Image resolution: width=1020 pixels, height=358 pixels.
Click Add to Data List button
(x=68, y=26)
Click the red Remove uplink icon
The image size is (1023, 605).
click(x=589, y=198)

--

§ **About this exercise**: Your answer must be every record above, retyped exactly.

§ **Response below**:
Image resolution: width=1020 pixels, height=358 pixels.
Click Add to Data List button
(x=68, y=26)
Click the red Remove uplink icon
The image size is (1023, 605).
click(x=589, y=198)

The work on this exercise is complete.